Una revolución silenciosa recorre los barrios. Sucede todo el año, pero suele notarse más en primavera, cuando algunos de los responsables toman una que otra plaza por asalto. Cinco, diez, veinte, miles: se sientan sobre el césped, respiran, entonan mantras; pueden cerrar los ojos. A su manera, dicen, se alejan, aunque a los profanos pueda parecerles que siguen ahí. Los meditantes son legión.

¿Quién les da forma, los guía, les revela los secretos? Preguntando a las apuradas y pronto: ¿cómo llegan ahí? La pregunta abre muchas respuestas, ninguna igual a la otra. Para no meditantes, es el umbral desde el que se relojea la dimensión desconocida: pequeñas y grandes multitudes, instructores, maestros, sahumerios, energías; fiestas libres de alcohol y drogas de las que los invitados salen más descansados de lo que llegaron; música caribeña basada en letras de mantras, un templo budista en el medio de la pampa húmeda...

A meditar que renace el mundo

No se sabe cuántos son pero sí que se acercan de a uno. A veces dicen que quieren cambiar su vida; otras no dicen nada y van viendo. Eso cuentan los maestros de escuelas tan diferentes como las cosas que van ofreciendo a quienes se acercan porque alguien les dijo, porque vieron, porque creen, porque quién sabe. La curiosidad puede aparecer un día cualquiera. El primer día de octubre, por ejemplo, miles de personas en distintas ciudades del país se terminaron sumando a un evento convocado por una de las escuelas de yoga y meditación más conocidas con dos objetivos poco modestos: “Lograr mayor bienestar social y contribuir a la paz social”. Pasó un mes. Todavía hoy, contó a este diario uno de los organizadores, la Fundación El Arte de Vivir y sus voluntarios no podrían precisar cuántas personas lograron reunir. “Pero eran muchas”, eso sí, aclara Ramiro Mora y Araujo.

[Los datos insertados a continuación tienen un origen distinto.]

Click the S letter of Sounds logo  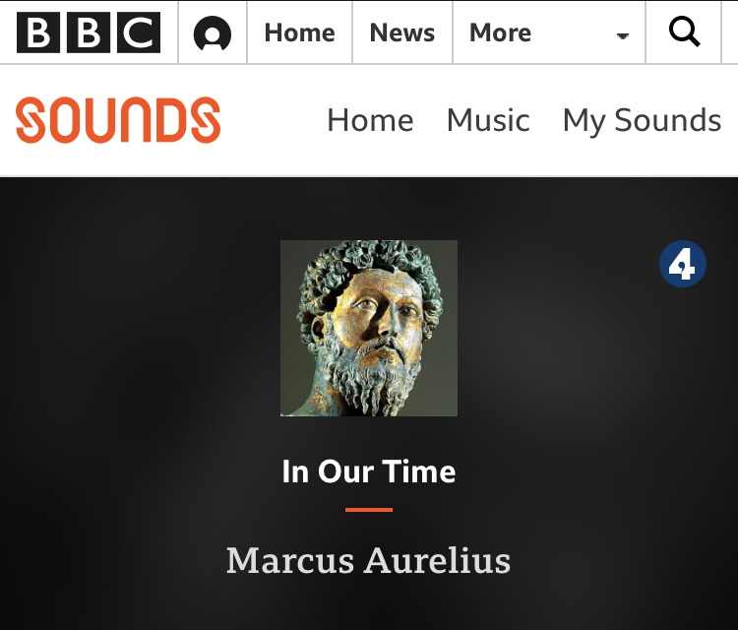[x=31, y=120]
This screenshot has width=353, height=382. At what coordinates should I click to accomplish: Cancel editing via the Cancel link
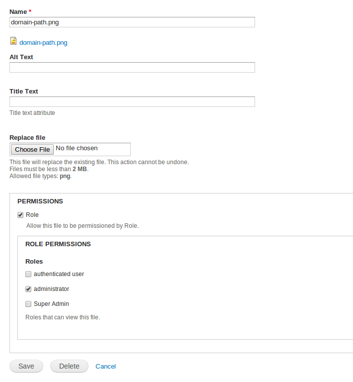coord(106,367)
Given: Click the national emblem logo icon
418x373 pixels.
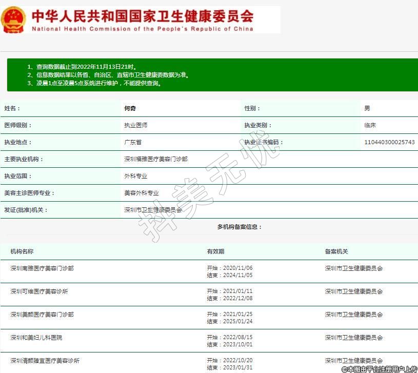Looking at the screenshot, I should (x=14, y=20).
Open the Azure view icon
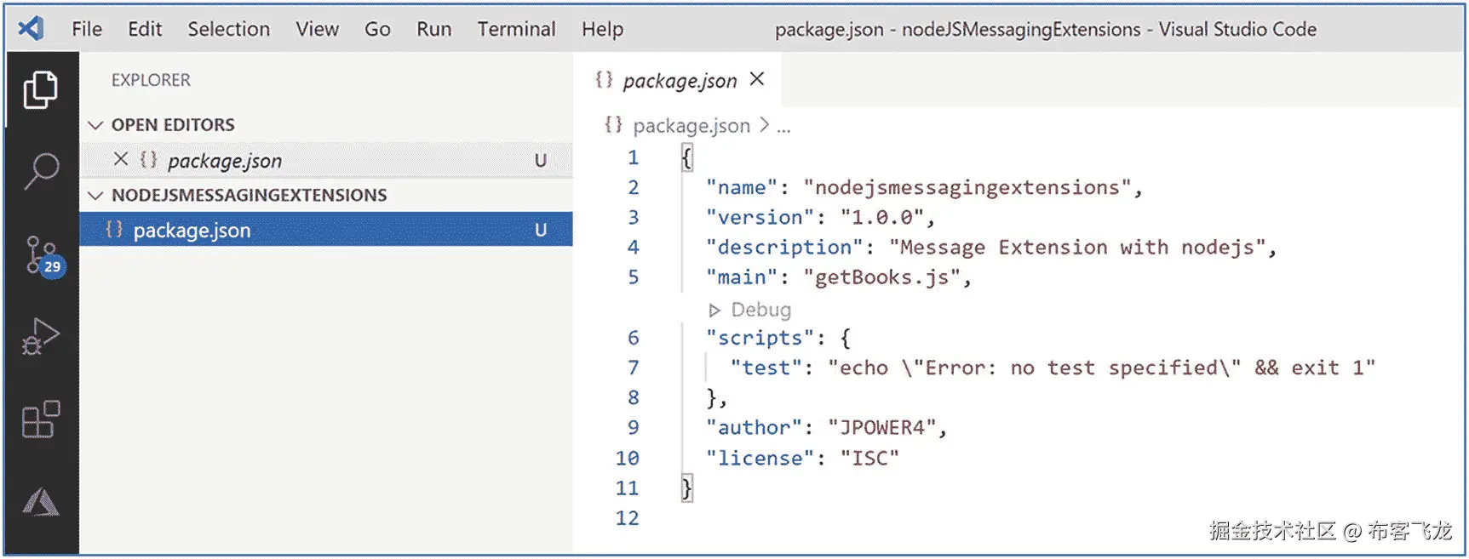 pos(40,502)
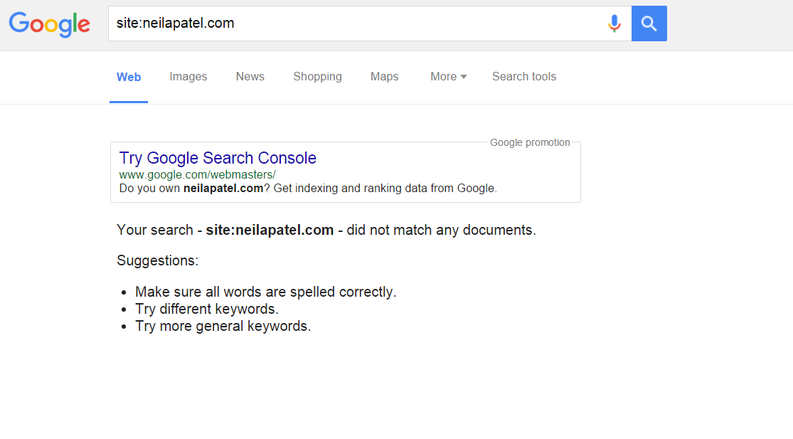Click the 'Try different keywords' suggestion

click(206, 309)
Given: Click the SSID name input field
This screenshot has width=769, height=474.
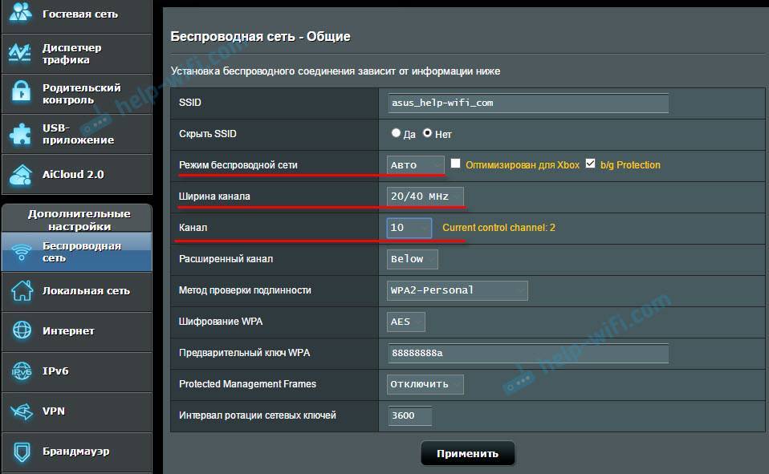Looking at the screenshot, I should 527,103.
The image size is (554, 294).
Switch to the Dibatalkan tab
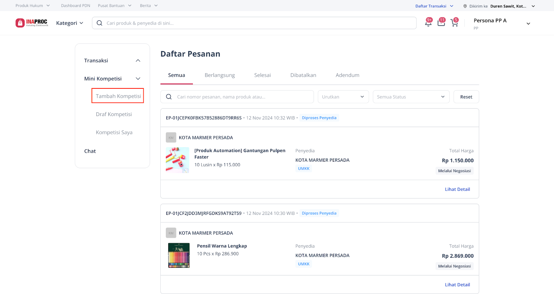pyautogui.click(x=303, y=75)
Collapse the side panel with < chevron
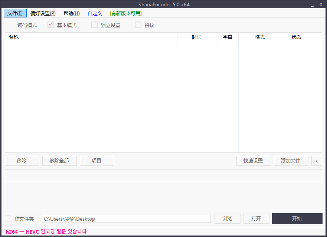 pyautogui.click(x=316, y=160)
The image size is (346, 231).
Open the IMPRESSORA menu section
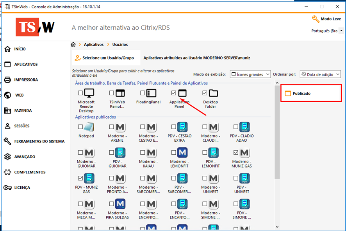(26, 80)
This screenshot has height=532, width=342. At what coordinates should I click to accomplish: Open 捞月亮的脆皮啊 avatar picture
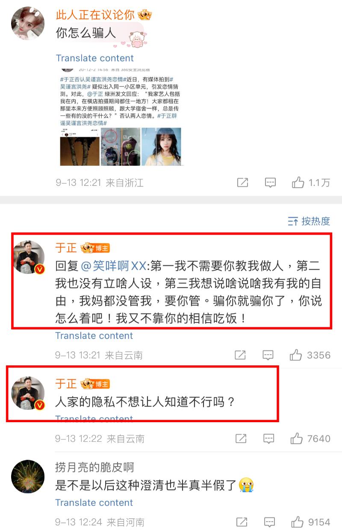coord(28,476)
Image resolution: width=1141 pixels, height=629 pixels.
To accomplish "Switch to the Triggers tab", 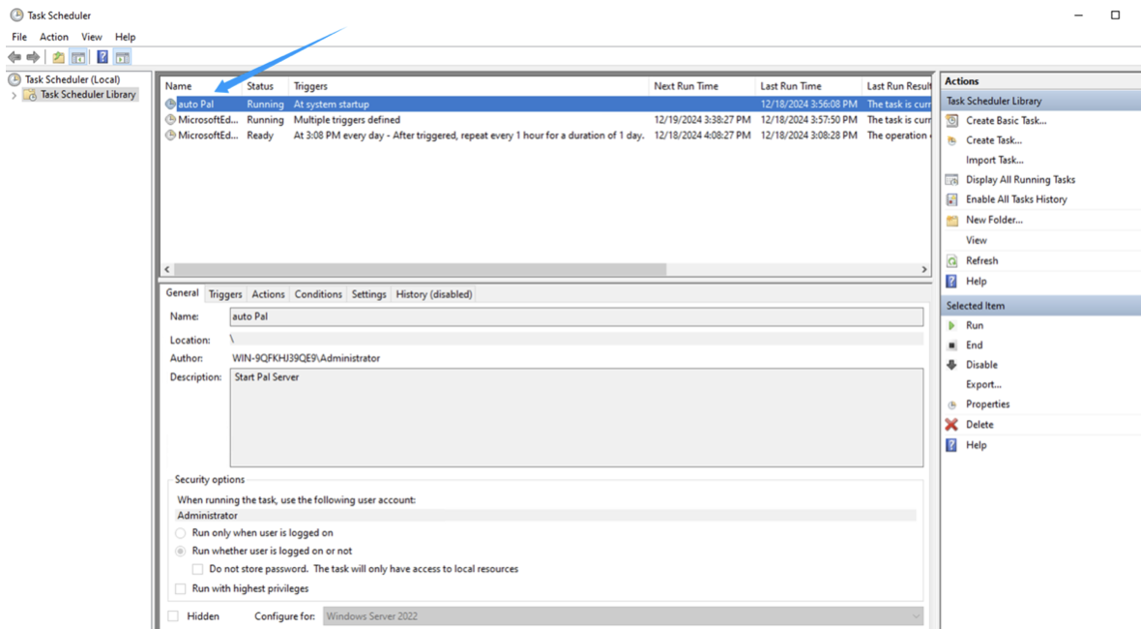I will coord(225,293).
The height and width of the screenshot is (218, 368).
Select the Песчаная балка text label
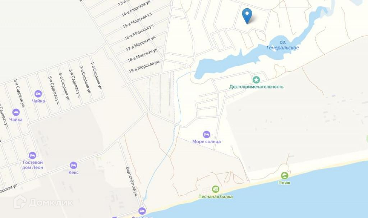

Pero aunque sea difícil arribar a números, hay otros datos: no hay barrio sin escuela de yoga, no hay escuela de yoga sin espacio de meditación; se medita, también, en espacios de artes marciales. Con sus diferencias, que son muchas, todas las variedades terminan por adscribir a la manera oriental de entender el proceso de aprendizaje y enseñanza: la relación con un maestro que puede tener injerencia más allá del ámbito donde se hace la práctica.

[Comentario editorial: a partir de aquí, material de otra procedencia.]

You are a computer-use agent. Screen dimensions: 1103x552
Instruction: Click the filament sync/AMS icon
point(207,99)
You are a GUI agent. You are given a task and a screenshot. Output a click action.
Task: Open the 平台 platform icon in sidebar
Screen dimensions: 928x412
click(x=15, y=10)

“Si me elegís como tu maestro, yo te voy a decir si me parece mal que fumes, o que estás comiendo de modo poco sano, o si creo que deberías no tomar alcohol”, explica Edgardo Caramella, presidente de la filial argentina de la Unión Internacional de Yoga, entre aroma a vainilla y un rincón lleno de dvds con técnicas e historias de meditación. Director de la “Sede Decana” en Argentina del Método DeRose, Caramella dice que los practicantes, devenidos discípulos con el correr de los encuentros, que son muchos, “porque nadie puede meditar de un día para el otro”, no se quejan. Pueden no conocer textos sagrados de India u otras regiones. Pueden practicar la religión que quieran, e incluso no practicar ninguna. Pero en el proceso de aprender a respirar, de cerrar los ojos, de reconocer la propia tensión en el cuerpo y dejarla ir, sus discípulos también aprenden algo más. Dice Caramella sin dejar de sonreír: “Estas son escuelas donde se cultiva el de-sarrollo personal a través de técnicas, conceptos, éticas, buenos modales”.

–¿Buenos modales?

–Claro. La práctica de yoga y meditación es individual. Pero los conceptos son para relacionarse mejor, para dar más valor a la persona, van generando algo diferente, van adoctrinando en el buen sentido. Entonces hay mejoramiento individual y social.

Somos nuestro cerebro

¿Qué otra cosa podían tener en común personajes como David Lynch, Nacha Guevara, el celebérrimo muerto reciente Steve Jobs, sino la práctica de meditación? De un tiempo a esta parte, aun la ciencia se tomó el tiempo de estudiar si algo tan poco espiritual como esa evidencia que es el cuerpo volvía patentes las bondades de concentrar la mente en nada y suspender todo pensamiento.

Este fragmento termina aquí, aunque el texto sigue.